[Start MATERIAL TO PROCESS]

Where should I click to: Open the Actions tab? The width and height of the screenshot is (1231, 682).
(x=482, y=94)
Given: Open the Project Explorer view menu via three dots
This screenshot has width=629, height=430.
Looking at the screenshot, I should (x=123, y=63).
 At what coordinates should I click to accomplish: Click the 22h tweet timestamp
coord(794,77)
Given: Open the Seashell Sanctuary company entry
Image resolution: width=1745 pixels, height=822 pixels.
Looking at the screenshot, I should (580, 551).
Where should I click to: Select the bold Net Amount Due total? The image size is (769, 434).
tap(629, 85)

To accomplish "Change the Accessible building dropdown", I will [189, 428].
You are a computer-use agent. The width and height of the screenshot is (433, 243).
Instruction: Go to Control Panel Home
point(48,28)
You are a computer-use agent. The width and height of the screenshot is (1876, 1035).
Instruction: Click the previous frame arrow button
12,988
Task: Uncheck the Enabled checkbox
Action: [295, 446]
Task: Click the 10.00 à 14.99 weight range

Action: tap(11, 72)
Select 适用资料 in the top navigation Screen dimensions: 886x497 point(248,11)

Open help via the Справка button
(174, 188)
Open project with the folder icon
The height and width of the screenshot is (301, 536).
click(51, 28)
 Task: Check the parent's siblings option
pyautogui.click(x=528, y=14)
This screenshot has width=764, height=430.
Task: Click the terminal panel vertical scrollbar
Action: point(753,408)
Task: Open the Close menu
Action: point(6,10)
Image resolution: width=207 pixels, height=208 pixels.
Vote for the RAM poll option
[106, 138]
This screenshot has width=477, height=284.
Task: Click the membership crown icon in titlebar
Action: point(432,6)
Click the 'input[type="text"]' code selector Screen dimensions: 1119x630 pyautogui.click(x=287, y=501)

[End MATERIAL TO PROCESS]

● **WHAT TO DO**: Copy every line of the material above without any changes.

● **RESULT OF THE EXERCISE**:
Where should I click to: Open the Actions tab? The width and height of the screenshot is (1231, 682).
(x=482, y=94)
Given: Open the Project Explorer view menu via three dots
This screenshot has width=629, height=430.
Looking at the screenshot, I should (x=123, y=63).
 At what coordinates should I click to accomplish: Click the 22h tweet timestamp
coord(794,77)
Given: Open the Seashell Sanctuary company entry
Image resolution: width=1745 pixels, height=822 pixels.
Looking at the screenshot, I should (580, 551).
Where should I click to: Select the bold Net Amount Due total? The image size is (769, 434).
tap(629, 85)

To accomplish "Change the Accessible building dropdown", I will [189, 428].
You are a computer-use agent. The width and height of the screenshot is (433, 243).
Instruction: Go to Control Panel Home
point(48,28)
You are a computer-use agent. The width and height of the screenshot is (1876, 1035).
Instruction: Click the previous frame arrow button
12,988
Task: Uncheck the Enabled checkbox
Action: [295, 446]
Task: Click the 10.00 à 14.99 weight range

Action: tap(11, 72)
Select 适用资料 in the top navigation Screen dimensions: 886x497 point(248,11)

Open help via the Справка button
(174, 188)
Open project with the folder icon
The height and width of the screenshot is (301, 536).
click(51, 28)
 Task: Check the parent's siblings option
pyautogui.click(x=528, y=14)
This screenshot has width=764, height=430.
Task: Click the terminal panel vertical scrollbar
Action: point(753,408)
Task: Open the Close menu
Action: point(6,10)
Image resolution: width=207 pixels, height=208 pixels.
Vote for the RAM poll option
[106, 138]
This screenshot has width=477, height=284.
Task: Click the membership crown icon in titlebar
Action: point(432,6)
Click the 'input[type="text"]' code selector Screen dimensions: 1119x630 pyautogui.click(x=287, y=501)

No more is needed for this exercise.